Original data may be found here: http://archive.ics.uci.edu/ml/datasets/Human+Activity+Recognition+Using+Smartphones

Mirror to data directly: https://d396qusza40orc.cloudfront.net/getdata%2Fprojectfiles%2FUCI%20HAR%20Dataset.zip

Data Created

As instructed, the script does the following (not necessarily in this exact order):

  1. Merges the training and the test sets to create one data set.

  2. Extracts only the measurements on the mean and standard deviation for each measurement.

  3. Uses descriptive activity names to name the activities in the data set

  4. Appropriately labels the data set with descriptive variable names.

  5. From the data set in step 4, creates a second, independent tidy data set with the average of each variable for each activity and each subject.

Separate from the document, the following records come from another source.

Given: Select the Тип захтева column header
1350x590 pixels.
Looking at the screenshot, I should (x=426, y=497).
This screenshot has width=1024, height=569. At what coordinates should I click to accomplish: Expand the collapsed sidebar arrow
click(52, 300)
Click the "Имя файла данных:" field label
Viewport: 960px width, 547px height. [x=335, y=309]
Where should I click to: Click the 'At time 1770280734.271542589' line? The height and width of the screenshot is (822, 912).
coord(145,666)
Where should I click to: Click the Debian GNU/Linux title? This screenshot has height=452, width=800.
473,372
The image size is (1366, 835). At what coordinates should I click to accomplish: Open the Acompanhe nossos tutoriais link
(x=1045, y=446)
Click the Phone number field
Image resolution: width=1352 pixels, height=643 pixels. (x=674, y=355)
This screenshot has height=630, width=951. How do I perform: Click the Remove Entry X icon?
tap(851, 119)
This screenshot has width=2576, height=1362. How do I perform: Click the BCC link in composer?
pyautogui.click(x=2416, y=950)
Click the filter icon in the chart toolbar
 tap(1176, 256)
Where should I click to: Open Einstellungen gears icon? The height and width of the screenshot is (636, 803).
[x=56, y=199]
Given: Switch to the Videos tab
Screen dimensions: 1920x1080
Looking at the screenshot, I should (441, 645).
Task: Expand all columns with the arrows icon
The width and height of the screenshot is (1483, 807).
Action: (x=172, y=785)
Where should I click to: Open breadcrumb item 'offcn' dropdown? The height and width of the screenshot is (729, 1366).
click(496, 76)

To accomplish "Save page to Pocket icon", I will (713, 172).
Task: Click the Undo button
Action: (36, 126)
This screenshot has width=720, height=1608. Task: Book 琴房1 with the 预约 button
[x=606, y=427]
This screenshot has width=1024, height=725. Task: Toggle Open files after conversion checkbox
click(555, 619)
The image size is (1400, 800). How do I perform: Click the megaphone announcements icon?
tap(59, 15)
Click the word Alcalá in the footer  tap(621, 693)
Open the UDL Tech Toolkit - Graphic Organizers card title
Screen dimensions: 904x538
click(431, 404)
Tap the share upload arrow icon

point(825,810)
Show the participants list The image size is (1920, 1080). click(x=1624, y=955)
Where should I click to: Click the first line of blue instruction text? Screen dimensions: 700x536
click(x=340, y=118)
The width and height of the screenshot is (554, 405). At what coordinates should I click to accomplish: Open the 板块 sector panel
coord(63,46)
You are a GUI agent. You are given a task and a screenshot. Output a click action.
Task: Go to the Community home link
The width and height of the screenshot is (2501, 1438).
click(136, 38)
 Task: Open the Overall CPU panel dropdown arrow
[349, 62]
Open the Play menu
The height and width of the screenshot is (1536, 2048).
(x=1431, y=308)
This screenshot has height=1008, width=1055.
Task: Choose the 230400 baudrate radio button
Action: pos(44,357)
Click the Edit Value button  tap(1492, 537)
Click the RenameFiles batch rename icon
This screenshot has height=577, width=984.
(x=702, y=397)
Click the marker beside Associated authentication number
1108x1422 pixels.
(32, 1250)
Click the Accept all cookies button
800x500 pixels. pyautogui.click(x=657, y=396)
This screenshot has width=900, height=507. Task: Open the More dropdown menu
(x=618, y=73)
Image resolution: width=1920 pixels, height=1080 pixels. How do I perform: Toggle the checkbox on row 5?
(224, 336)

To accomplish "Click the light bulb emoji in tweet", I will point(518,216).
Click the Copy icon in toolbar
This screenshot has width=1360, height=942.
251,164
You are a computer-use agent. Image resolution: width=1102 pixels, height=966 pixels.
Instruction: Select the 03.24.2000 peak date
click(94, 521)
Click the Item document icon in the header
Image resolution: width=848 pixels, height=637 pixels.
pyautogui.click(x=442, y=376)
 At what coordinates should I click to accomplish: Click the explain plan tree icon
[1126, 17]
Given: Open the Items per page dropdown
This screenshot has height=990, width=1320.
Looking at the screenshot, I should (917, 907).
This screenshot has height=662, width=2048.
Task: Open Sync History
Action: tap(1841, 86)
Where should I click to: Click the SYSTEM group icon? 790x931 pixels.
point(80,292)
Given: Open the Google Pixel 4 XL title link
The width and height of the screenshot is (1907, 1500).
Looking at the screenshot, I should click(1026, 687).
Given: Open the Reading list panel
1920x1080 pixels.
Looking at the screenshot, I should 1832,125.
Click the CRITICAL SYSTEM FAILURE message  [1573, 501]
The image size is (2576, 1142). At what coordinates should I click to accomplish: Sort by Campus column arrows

The final dataset is called "tidy_data" in memory.

Assumptions

  • Step 5 seems pretty unclear, my assumption is that the tidy data set should provide the averages of each variable (features) grouped first by subject, then by activity. This provides the average sensor data for that subject/activity. This is a bit confusing since the feature is already a mean so I have also made the assumption that it is a mean of multiple sensors or a mean over the interval of capture.

Steps to Use

Clone the git repo and set the R working directory at the top level Create a folder named data in the working directory Download the dataset to the data directory Source the script run_analysis.R Use the tidy data!

Notes About the Assignment

The tidy_data set was considered "limited" by one previous reviewer though others said it was fine. I believe this to be due to the wording of the assignment that it is unclear. Many students produced multiple files/datasets to compensate but I believe this analysis is one of several acceptable solutions and satisfies the main goals of tidiness.